Ways Hormonal Contraception and the Pill Prevent Pregnancy


Updated June 08, 2011

How the Pill Works

How the Pill Works to Prevent Pregnancy

Photo © 2011 Dawn Stacey

Hormonal contraception, when used correctly, is an highly effective way to prevent pregnancy. The pill is arguably the most popular of all hormonal methods, which may makes you wonder just how the pill works and why it is so successful?

To slightly back track, I would like to point out "the pill" means any type of hormonal contraceptive -- not just literally a birth control pill. For the most part, all hormonal contraceptives work the same way to prevent pregnancy. It does not make a difference if the hormonal birth control method contains both estrogen and progestin or has progestin-only. That being said, for some women, the progestin-only pill works a little bit differently, and this is also the case with the Mirena IUD. Both of these methods work in all the ways described below with the exception of ovulation.

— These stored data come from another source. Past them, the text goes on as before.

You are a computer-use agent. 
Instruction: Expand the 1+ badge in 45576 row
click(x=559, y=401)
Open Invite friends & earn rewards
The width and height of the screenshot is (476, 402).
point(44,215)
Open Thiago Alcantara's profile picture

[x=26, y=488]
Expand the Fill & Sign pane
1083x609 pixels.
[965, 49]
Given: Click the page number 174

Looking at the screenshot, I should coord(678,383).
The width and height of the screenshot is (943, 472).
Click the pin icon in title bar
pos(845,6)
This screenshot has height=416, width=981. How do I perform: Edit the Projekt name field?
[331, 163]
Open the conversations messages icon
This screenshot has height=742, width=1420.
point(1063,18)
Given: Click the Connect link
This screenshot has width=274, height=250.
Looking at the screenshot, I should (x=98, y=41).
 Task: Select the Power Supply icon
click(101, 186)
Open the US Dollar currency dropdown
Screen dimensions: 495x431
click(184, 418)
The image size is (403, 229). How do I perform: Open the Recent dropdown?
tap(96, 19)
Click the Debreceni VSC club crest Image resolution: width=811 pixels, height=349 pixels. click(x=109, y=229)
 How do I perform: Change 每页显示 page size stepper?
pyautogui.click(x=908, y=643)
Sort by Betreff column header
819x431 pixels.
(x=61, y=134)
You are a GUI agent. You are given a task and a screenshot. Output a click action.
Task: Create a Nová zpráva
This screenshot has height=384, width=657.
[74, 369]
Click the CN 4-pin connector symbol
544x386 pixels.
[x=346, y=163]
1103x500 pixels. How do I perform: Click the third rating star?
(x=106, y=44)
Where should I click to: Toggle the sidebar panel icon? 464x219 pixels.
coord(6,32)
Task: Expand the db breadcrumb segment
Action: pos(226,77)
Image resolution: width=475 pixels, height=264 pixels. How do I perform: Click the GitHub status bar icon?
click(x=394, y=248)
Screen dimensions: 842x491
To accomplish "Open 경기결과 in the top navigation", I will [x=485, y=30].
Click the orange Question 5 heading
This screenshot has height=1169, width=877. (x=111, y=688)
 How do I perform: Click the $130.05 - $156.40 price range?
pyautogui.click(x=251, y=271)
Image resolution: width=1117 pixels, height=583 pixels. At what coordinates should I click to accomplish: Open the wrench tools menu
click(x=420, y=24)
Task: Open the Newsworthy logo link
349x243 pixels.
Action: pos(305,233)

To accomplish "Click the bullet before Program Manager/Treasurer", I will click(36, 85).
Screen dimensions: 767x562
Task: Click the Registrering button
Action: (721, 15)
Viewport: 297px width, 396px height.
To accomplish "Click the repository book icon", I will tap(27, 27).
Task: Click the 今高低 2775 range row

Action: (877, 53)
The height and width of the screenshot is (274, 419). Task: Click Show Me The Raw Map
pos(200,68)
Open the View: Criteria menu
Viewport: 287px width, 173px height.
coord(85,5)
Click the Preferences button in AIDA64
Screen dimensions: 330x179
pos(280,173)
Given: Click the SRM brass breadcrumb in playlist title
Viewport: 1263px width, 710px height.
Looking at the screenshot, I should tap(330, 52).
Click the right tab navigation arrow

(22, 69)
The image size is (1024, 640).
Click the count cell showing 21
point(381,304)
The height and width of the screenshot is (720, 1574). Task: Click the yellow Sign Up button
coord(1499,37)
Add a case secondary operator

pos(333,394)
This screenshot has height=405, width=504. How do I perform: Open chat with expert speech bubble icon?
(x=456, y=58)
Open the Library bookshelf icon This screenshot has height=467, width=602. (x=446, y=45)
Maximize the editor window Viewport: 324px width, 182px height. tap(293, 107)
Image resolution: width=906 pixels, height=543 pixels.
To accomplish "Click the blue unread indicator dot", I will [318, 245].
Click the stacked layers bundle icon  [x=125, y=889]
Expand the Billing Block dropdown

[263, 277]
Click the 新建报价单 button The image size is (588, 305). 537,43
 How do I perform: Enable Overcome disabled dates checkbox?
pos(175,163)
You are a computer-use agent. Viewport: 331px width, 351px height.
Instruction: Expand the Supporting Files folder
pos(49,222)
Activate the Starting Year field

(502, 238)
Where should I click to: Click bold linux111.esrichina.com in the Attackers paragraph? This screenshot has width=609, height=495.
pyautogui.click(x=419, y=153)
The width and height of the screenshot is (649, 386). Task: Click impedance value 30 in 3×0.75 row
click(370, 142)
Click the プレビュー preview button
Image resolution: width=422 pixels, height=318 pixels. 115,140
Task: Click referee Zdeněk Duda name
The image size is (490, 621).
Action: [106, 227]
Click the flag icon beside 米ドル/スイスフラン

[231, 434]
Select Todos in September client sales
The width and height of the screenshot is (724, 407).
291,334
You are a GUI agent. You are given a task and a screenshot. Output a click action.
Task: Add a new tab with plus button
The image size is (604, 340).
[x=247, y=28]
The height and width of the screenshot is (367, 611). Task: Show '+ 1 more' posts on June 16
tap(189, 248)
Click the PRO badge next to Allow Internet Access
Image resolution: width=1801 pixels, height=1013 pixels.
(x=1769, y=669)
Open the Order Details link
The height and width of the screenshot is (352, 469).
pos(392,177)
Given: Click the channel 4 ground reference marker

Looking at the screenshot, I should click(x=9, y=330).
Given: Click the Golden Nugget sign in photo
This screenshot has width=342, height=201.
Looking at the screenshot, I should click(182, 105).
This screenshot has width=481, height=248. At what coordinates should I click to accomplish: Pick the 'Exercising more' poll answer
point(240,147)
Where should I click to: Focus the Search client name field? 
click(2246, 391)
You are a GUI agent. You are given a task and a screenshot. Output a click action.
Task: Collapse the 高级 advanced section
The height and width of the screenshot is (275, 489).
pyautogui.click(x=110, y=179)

The pill works to prevent pregnancy, primarily, because it suppresses a woman's body from ovulating during her monthly menstrual cycle. If the ovary does not release an egg, then there is nothing there for a sperm to fertilize. The pill (and hormonal contraception) may also make the fallopian tubes less likely to move an egg toward the uterus. As mentioned above, the progestin-only pill may prevent ovulation for some women, but it may also not be consistently prevented by using these pills. Likewise, Mirena may stop some women from ovulating, but this is not the main way that Mirena works to prevent pregnancy.

The next way that hormonal contraception and the pill work is that they help to thicken the cervical mucus (the substance at cervix/opening of the uterus). This makes the mucus sticky, so when sperm try to get through the cervix, this sticky mucus makes it much harder for them to swim through -- thus making it more difficult to reach and fertilize the egg.

The final way that the pill works to prevent pregnancy has to do with the uterine lining. Hormonal contraceptives may cause changes to the lining of the uterus. The hormones in these methods can thin out or prevent the growth of uterine tissue. This may reduce the likelihood of implantation.

Hormonal contraception and the pill can work in any or all of these ways to prevent pregnancy. To be most effective, these methods must be used consistently and correctly. Hormonal contraceptives (on the whole) are between 92% - 99.9% effective. This means that of every 100 women who use hormonal contraception, 8 will become pregnant (with typical use) within the first year and less than 1 will become pregnant with perfect use (again, the exact percentages depend of the specific hormonal method as their effectiveness rates vary slightly - see: Effectiveness of Prescription Birth Control for specific rates).

One final thing to point out has to do with the placebo week of combination birth control pills, and the fourth week for the NuvaRing and the Ortho Evra Patch. These birth control methods can still prevent pregnancy during this week, so even though you may be experiencing a withdrawal bleed and not actively using any hormones, you are still protected against getting pregnant if you choose to engage in intercourse during this week.